The hunting of juveniles has developed as an effective anti-predator strategy and role reversal. Young predators are at risk from members of their own species and competitors, and they may also be vulnerable to adults of prey species, as young predators pose nearly no predation risk to adult prey. An experiment where juvenile prey were exposed to adult predators while they developed were more likely to kill juvenile predators as adults than prey that was not exposed as juveniles. Increased levels of attack against juvenile predators can deter the adult predators, as the adult predators will avoid locations where their young may be attacked. This in turn reduces the risk of predation on the prey species.

An experiment with mites as predators and thrips as prey showed that even juvenile prey can attack juvenile predators. These attacks triggered a parental care response in adult predators, who killed juvenile prey that attacked their young. This created a "cascade of predator attack, prey counterattack and predator defence".

===Predator competition===
A more common reversal is interspecific killing among predators. Some species may experience 68% of their known mortalities from being killed by other predators. It is possible that one predator species may kill another and not the other way around, or both species may kill each other. Killing among predators can reduce populations, even to the point of extinction, and may reduce or enhance prey populations.

===Changing population densities===
Two islands off the west coast of South Africa have very different seafloor ecosystems.

On Malgas Island, the population is mostly seaweed and rock lobsters. Rock lobsters act as predators, preying on mussels that try to settle. The lobsters also prey on whelks, except for one species, Burnupena papyracea, the shell of which is usually encrusted with a commensal bryozoan.
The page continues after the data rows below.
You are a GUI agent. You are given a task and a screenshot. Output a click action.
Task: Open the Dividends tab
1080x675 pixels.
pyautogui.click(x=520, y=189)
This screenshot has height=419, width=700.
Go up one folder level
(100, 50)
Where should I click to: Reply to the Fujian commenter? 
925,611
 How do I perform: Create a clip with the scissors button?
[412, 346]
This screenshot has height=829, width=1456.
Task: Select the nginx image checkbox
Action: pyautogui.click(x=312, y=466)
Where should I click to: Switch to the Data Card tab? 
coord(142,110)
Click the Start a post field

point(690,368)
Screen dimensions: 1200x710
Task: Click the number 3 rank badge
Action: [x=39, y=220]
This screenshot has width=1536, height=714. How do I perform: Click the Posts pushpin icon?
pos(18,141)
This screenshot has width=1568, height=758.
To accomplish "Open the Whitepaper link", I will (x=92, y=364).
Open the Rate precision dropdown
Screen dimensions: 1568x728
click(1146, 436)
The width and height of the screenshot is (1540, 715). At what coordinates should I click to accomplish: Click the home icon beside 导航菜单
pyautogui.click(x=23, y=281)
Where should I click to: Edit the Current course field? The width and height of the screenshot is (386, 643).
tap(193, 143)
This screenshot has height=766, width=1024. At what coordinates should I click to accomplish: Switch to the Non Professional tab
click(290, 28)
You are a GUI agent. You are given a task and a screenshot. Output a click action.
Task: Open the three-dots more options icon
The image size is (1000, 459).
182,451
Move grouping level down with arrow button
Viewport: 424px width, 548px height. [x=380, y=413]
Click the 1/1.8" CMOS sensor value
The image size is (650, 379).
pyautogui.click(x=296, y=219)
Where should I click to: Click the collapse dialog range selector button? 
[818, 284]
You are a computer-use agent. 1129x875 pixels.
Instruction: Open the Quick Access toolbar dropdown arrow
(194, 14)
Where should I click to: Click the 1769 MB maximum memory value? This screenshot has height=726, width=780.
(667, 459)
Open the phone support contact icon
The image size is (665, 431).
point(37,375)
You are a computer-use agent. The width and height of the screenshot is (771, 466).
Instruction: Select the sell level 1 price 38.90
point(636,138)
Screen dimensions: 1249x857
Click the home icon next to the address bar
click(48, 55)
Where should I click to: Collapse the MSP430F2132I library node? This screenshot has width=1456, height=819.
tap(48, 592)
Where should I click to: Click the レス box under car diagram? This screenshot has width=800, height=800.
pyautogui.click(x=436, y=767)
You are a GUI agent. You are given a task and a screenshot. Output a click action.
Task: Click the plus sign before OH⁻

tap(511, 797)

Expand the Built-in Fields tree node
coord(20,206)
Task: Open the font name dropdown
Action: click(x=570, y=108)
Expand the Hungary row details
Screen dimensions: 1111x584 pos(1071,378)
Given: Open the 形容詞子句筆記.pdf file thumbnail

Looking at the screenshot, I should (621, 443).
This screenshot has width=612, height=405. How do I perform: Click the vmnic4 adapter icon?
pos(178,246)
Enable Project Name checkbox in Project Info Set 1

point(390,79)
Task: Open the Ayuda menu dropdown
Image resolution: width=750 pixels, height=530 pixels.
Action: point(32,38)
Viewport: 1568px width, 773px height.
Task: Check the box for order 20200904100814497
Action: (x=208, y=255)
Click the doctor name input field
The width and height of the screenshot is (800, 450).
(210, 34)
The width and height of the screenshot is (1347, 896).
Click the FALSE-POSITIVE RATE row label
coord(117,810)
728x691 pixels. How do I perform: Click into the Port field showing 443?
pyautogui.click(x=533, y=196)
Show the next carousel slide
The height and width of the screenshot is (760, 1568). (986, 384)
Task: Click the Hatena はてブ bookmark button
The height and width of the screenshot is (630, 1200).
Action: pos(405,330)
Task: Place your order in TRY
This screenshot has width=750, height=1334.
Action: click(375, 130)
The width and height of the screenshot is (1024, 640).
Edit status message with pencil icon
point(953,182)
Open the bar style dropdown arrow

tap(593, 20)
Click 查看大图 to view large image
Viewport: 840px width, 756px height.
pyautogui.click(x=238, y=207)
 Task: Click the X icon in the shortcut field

In contrast, Marcus Island has a large mussel population, and almost no seaweed or rock lobsters. Whelks, Burnupena spp also have a large population density at Marcus Island. Rock lobsters brought to Marcus Island were quickly consumed by the whelks, which outnumbered them. This interaction showed a role reversal between a prey species (the whelk), and a predator species (the rock lobster).

==In pop culture==
Predator–prey reversal is a plot theme in numerous books and movies; it is one version of the story of the underdog who comes back from improbable odds and succeeds against a vastly superior foe, from Bram Stoker's Dracula to children's movies such as Monsters University.

The 1987 film Predator is an example of prey-reversal where the victim becomes the predator. Armed with a stealth suit and ultimate high-tech gear, the predator methodically dispatches the humans that find themselves in the jungle. The last of his squad, "Dutch" (Arnold Schwarzenegger) must turn from the hunted, into the hunter. The prey actively confronts its predator.